═════ DATA FOR PROCESSING

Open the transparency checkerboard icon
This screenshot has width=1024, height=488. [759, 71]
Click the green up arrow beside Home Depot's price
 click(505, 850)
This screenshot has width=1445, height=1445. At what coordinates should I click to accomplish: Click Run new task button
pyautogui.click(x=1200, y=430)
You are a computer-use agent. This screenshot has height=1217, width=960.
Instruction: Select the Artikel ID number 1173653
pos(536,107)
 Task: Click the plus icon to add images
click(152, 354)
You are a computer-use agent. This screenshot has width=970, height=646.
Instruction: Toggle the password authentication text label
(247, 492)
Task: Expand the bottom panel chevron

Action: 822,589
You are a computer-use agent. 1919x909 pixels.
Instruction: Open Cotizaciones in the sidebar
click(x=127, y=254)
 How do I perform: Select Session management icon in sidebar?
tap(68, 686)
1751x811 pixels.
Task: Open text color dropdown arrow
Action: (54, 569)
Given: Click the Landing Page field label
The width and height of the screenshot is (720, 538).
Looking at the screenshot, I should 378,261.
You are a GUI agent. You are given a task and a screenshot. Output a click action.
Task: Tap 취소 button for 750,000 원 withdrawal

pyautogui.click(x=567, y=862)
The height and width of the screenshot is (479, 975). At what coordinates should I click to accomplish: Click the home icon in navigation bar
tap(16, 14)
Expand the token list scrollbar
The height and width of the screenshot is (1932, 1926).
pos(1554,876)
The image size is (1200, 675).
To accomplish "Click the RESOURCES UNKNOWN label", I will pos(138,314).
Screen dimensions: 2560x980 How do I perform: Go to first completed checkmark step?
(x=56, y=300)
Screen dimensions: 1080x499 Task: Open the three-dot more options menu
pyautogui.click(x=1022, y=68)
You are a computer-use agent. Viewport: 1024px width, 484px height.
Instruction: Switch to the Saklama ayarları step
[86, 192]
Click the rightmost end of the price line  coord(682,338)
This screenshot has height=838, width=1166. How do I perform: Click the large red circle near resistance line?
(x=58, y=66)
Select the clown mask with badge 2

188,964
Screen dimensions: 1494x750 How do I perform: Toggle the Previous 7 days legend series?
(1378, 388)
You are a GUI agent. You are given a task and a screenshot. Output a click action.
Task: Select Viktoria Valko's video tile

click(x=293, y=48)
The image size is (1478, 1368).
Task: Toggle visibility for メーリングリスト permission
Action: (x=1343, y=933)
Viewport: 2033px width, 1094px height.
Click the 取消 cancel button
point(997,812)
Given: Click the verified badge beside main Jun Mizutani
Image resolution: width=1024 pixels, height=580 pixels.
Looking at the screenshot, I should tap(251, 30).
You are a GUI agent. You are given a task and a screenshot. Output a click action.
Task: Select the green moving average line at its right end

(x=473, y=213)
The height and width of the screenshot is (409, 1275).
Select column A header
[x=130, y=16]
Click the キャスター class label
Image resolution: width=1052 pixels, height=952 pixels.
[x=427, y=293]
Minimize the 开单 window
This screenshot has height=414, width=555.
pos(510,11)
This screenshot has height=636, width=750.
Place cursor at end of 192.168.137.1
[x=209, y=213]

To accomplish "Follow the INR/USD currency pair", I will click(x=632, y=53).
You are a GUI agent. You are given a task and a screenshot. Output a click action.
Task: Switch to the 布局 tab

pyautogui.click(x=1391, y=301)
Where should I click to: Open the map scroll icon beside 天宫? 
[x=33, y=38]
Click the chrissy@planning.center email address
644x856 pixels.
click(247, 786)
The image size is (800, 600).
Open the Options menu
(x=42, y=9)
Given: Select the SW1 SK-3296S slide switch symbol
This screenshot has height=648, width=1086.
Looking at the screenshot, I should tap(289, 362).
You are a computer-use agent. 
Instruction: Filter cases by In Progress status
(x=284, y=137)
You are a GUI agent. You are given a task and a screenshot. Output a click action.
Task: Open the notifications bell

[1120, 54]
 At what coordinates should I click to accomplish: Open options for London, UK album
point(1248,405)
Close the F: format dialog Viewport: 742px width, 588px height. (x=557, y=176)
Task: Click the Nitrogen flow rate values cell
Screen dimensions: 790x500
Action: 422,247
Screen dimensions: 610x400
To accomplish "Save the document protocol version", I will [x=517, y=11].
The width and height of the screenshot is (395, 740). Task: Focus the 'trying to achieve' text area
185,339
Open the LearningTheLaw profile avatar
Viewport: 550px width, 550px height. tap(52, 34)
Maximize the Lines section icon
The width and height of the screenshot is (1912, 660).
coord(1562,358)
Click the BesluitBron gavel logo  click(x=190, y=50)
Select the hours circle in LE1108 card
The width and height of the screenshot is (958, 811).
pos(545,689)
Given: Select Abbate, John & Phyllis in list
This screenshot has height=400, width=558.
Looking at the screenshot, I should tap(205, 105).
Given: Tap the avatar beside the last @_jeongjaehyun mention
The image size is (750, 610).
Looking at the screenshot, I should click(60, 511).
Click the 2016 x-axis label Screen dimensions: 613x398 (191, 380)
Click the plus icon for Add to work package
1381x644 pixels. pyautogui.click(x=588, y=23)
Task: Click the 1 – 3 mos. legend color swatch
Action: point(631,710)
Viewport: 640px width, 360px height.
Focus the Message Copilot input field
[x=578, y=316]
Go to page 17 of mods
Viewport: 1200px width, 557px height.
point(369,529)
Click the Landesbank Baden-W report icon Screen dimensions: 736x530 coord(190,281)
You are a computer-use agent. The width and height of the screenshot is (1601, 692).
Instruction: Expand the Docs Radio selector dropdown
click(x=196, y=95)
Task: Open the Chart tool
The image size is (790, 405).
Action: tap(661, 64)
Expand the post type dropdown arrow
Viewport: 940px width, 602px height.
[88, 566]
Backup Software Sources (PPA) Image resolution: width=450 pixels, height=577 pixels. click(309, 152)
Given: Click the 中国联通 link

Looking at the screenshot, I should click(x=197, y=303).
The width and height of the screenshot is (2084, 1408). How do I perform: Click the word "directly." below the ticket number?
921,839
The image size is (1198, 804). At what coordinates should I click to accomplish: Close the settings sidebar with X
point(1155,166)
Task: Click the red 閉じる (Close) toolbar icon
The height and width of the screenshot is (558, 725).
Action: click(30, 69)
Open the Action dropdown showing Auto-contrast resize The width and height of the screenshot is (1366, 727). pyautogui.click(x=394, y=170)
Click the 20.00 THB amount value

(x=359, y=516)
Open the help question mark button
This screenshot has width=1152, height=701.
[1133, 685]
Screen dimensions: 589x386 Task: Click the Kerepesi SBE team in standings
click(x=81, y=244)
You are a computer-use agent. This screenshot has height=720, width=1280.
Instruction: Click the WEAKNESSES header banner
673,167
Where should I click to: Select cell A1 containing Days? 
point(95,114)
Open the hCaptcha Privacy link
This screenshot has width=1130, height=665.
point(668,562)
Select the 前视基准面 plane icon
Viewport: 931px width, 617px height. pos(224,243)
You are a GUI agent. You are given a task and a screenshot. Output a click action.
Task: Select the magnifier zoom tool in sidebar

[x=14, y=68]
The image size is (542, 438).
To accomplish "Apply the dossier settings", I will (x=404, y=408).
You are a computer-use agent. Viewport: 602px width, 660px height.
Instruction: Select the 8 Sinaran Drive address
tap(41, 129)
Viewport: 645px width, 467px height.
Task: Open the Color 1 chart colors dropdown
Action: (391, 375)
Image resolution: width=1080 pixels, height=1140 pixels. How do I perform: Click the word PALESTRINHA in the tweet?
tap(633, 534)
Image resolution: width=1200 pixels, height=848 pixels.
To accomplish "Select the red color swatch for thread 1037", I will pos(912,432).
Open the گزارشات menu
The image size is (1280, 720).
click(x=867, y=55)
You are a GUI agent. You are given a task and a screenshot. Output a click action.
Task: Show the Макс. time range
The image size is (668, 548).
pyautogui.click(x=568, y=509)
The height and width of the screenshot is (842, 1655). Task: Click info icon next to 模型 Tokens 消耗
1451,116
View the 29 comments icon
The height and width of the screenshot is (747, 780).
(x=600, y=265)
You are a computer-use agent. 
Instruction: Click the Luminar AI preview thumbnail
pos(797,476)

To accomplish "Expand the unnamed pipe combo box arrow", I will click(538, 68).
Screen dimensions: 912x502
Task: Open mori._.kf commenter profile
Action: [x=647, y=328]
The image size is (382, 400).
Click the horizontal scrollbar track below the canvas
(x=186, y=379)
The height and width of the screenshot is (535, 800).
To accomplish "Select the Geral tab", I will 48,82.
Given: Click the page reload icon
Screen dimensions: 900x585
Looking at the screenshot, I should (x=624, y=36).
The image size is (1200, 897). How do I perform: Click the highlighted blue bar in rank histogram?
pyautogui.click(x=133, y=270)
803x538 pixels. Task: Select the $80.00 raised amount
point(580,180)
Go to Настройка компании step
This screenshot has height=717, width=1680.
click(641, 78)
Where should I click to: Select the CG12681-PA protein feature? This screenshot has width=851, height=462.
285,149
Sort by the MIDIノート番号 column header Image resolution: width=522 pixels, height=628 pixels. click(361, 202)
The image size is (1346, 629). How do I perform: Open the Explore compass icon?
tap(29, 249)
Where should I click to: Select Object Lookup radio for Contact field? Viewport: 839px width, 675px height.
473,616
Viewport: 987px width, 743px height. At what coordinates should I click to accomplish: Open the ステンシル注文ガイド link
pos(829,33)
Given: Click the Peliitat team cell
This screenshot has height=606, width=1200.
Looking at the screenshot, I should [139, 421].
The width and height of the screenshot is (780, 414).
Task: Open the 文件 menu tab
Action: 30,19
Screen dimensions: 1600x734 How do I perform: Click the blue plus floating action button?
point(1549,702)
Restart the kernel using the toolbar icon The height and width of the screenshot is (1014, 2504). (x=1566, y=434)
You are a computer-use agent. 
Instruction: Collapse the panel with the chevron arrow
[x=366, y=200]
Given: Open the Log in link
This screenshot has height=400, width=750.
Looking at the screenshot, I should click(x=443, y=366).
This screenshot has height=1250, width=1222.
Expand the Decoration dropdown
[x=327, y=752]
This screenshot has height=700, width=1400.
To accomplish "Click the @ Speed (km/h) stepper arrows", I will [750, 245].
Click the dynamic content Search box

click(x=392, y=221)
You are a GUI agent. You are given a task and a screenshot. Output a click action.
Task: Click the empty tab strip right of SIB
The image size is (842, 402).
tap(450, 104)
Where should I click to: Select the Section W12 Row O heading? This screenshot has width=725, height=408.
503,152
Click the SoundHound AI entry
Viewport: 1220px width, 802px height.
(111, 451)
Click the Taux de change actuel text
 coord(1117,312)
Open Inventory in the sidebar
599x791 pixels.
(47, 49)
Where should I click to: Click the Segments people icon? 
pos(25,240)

══════════

**EXERCISE DETAILS**
The first line of the entries, the line with "has height=1217, width=960.", and every line between them should be retyped exactly, and nothing else.

**TASK OUTPUT**
Open the transparency checkerboard icon
This screenshot has width=1024, height=488. [759, 71]
Click the green up arrow beside Home Depot's price
 click(505, 850)
This screenshot has width=1445, height=1445. At what coordinates should I click to accomplish: Click Run new task button
pyautogui.click(x=1200, y=430)
You are a computer-use agent. This screenshot has height=1217, width=960.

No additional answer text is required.